▶ [EXERCISE DETAILS]: Range to reproduce from the entries below: the line with "Task: Click the green live rate indicator dot", the line with "This screenshot has height=384, width=828.", and every line in between. Give them exactly and give nothing else.

▶ [AVAILABLE DATA]:
· · ·

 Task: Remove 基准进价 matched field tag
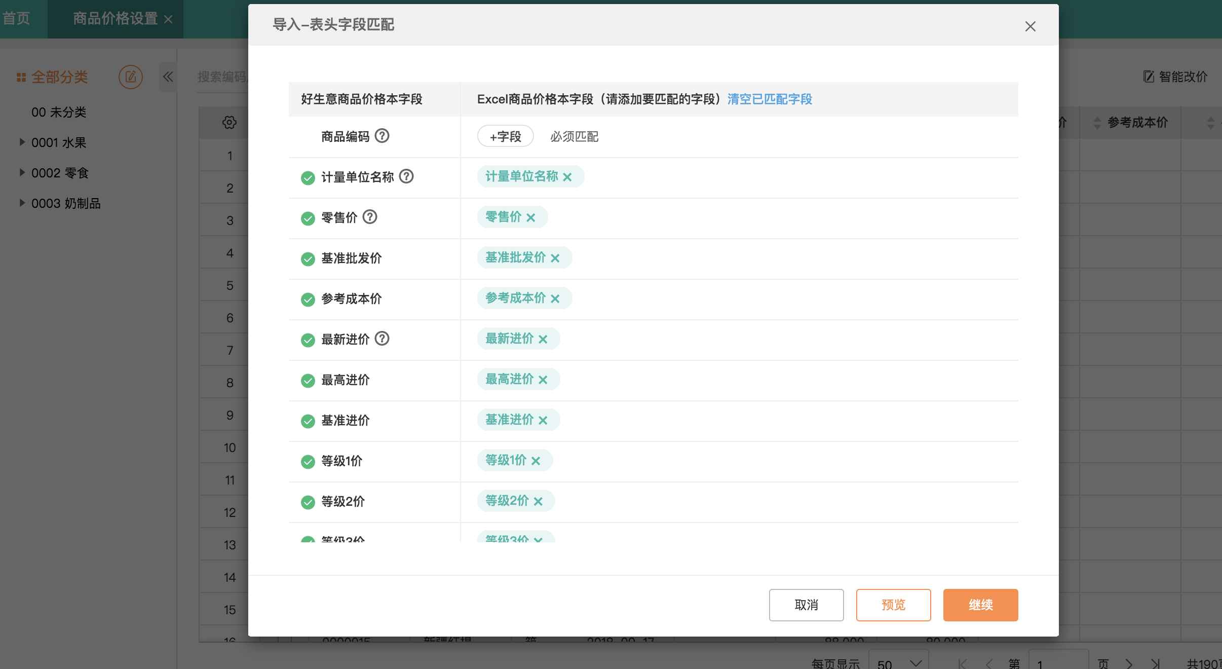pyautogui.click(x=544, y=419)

· · ·

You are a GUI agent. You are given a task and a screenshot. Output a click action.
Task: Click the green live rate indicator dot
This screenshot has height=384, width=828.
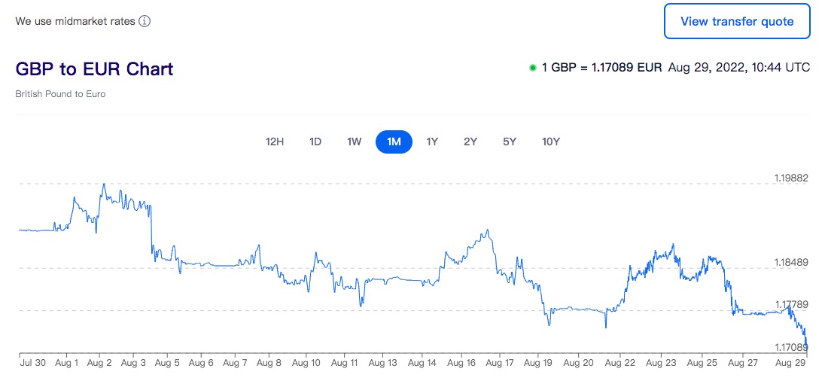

· · ·

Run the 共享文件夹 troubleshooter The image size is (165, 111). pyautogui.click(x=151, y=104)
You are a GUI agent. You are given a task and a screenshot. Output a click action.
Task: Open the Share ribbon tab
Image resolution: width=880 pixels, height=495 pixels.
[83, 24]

· · ·

▶ [RESULT BELOW]:
Task: Click the green live rate indicator dot
This screenshot has height=384, width=828.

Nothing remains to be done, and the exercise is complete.